Al Qudra plans to eventually complete more than 30 tower blocks, as well as a sports and social centre. Meanwhile, the Holiday Inn Abu Dhabi has been open for more than a year, and is now one of the neighbourhood's most familiar landmarks.

The first Danet Abu Dhabi blocks now tower above the row of five and six-storey buildings that have lined the Muroor Road end of 31st Street for many years, although residents seem remarkably sanguine about the slow creep of progress. Seven-year-old Tala Ahmed from Jordan says proudly that a new children's park will open soon, right outside her building's front door.

Look closely, though, and you'll still find clues pointing to how the neighbourhood used to look before the new developments overshadowed all else. A sign on the corner of 31st Street directs you to a now-flattened "municipality garage". This historic notice indicates this was once the site of an Abu Dhabi Municipality bus station and truck garage. Hundreds of mechanics and engineers used to work on vehicles here, although today few mourn its closing.

Meanwhile, a whole range of established businesses sit inside the lower-rise buildings on the Muroor Road side of the block. You'll find a collection of banks here, and there are shisha cafes, too, with small garden areas tumbling out onto the pavements. Al Kalbane and Nagham cafes are bustling with customers, as is the nearby Hamasat Cafeteria.
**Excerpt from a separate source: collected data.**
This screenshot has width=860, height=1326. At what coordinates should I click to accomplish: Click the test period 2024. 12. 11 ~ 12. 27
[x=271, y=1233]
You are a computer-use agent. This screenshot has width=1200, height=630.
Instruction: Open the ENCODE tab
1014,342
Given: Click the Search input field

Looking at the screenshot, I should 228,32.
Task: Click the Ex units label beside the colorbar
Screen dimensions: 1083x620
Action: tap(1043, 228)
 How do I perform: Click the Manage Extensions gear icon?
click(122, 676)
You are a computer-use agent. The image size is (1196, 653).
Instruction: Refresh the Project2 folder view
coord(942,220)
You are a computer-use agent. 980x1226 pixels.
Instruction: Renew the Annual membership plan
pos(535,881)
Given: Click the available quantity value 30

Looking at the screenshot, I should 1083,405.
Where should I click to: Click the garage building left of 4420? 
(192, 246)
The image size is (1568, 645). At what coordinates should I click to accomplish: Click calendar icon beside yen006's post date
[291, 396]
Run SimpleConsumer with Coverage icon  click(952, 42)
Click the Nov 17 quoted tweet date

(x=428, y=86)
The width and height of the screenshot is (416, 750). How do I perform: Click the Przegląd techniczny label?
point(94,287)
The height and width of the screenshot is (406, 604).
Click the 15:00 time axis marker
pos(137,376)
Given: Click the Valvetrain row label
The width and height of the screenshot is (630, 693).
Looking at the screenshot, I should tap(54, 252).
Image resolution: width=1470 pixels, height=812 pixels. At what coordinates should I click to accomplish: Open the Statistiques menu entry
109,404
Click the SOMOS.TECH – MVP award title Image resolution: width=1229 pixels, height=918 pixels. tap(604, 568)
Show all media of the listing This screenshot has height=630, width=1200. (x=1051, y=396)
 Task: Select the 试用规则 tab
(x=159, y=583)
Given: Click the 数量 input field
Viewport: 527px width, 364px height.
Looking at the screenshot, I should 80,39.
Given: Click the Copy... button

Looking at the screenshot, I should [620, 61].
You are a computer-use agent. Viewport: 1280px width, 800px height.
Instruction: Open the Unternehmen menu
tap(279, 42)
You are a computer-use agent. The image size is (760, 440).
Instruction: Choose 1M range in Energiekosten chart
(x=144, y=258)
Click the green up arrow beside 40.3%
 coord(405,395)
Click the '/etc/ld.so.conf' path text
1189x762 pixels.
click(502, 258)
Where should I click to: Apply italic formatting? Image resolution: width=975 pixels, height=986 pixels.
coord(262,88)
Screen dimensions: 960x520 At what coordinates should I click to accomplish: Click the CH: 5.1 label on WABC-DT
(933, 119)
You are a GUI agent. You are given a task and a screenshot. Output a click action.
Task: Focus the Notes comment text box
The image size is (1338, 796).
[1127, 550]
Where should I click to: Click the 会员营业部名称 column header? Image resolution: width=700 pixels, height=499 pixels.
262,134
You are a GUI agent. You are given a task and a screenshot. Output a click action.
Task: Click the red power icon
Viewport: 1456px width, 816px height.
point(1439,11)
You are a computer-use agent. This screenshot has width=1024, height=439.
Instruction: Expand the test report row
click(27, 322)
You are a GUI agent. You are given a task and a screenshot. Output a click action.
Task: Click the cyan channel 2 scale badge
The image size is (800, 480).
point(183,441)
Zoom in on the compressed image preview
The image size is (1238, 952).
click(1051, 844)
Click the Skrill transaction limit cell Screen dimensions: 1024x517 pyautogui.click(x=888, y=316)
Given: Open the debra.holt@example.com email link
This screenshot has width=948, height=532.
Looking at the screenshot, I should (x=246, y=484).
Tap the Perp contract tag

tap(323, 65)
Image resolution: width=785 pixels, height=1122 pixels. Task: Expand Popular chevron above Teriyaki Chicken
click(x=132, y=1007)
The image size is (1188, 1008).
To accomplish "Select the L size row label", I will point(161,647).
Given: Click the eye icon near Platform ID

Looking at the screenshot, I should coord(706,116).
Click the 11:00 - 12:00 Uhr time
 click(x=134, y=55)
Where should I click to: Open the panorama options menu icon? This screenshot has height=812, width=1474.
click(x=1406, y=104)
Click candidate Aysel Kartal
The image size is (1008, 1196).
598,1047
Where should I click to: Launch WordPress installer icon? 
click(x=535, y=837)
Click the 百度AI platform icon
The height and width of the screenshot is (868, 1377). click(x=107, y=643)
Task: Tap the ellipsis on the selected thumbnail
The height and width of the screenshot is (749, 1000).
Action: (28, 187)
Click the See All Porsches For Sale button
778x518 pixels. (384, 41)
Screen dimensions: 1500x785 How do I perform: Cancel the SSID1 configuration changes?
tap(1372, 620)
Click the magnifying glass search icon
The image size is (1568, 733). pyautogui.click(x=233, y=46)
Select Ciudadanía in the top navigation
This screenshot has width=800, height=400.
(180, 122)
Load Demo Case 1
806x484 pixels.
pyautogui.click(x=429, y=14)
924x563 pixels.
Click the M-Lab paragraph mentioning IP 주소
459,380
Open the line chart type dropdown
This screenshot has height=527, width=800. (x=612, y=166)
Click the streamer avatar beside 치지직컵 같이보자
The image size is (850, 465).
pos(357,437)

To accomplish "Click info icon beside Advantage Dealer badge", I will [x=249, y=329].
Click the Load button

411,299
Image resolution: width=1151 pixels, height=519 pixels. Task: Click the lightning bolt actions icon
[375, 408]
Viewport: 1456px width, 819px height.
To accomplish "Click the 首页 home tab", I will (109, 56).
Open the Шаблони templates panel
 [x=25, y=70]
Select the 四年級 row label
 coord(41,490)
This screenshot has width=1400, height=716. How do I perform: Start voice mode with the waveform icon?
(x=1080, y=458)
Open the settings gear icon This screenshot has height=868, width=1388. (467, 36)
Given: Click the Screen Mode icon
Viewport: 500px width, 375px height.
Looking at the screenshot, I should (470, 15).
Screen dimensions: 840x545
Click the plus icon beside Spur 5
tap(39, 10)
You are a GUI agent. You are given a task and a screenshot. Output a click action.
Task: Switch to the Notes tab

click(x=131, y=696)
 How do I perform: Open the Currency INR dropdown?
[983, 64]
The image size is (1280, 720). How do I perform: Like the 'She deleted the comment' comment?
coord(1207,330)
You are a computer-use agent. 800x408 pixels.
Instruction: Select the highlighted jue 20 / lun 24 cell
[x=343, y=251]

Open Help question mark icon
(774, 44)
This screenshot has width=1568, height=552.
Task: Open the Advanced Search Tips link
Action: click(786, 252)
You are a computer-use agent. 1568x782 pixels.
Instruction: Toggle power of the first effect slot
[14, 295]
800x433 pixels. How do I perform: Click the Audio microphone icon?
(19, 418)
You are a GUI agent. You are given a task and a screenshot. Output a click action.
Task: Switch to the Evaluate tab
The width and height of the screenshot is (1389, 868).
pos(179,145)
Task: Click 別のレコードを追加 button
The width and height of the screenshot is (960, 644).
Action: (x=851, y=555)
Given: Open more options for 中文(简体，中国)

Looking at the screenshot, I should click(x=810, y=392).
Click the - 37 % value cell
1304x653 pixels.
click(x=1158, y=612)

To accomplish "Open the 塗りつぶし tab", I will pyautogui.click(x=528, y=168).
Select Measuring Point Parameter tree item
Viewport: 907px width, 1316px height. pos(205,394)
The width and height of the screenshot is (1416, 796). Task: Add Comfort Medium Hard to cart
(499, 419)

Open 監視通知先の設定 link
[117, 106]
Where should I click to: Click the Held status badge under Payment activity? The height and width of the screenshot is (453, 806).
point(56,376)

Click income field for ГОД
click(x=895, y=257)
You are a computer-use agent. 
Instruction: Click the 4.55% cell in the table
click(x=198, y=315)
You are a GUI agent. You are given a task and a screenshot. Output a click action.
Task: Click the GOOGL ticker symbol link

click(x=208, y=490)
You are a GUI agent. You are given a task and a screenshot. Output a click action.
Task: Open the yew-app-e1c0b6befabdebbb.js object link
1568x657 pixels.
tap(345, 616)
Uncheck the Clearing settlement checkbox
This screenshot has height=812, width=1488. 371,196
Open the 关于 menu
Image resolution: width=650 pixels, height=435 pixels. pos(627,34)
The usual assortment of shops catering to every community's daily needs - laundries, small convenience stores, barbers, ladies salons and tailors - is here as well.

Leyla Ahmed from Morocco has lived in the neighbourhood for five years and finds the area "very convenient". Now that she has a young son, it is easy to push a buggy along to the local shops. "It is a good excuse to grab some fresh air and exercise, as well as to go shopping," she says.

In contrast, Julia Ballis, a German expatriate, is just settling into life in the neighbourhood: "I've lived here for two weeks," she says. "I've moved into a company flat and the person who has helped me the most is the building's watchman, who knows everything."

There are several schools here too, including the Japanese School, Al Worood Academy and, on 29th Street, Lycée Louis Massignon and American International School. Predictably, during term time, the streets are teeming with cars and buses doing drop-offs and pick-ups.

On the opposite side of 29th Street, at the corner of Airport Road, building work is progressing well on another major development, Al Bostan Complex, where a Novotel hotel and several residential towers will open next year.

Moving towards 27th Street, the neighbourhood changes and is home to many important institutions overseeing law and order. Large brown road signs indicate the official nature of buildings that include the Government and Diplomatic Protection department, Special Tasks, K9 Security Inspection Department and Police Specialist Clinics Complex.

A few streets of older-style villas are clustered here, although signs state that most of them are empty and must not be entered. A handful still have cars parked outside, indicating that some residents remain, although it is clear that a new development will soon flatten this once-proud clutch of housing.

Finally, the drivers and vehicles licensing department is a landmark in its own right. The large complex of buildings filling the entire block between 27th and 25th Streets will be familiar to any driver who has had to re-register his car. A new police building is also under construction here.

Although this diverse area still has a relatively small residential component, like so much of the capital, it's a neighbourhood poised at a tipping point, ready to welcome new residents to its emerging high-density developments.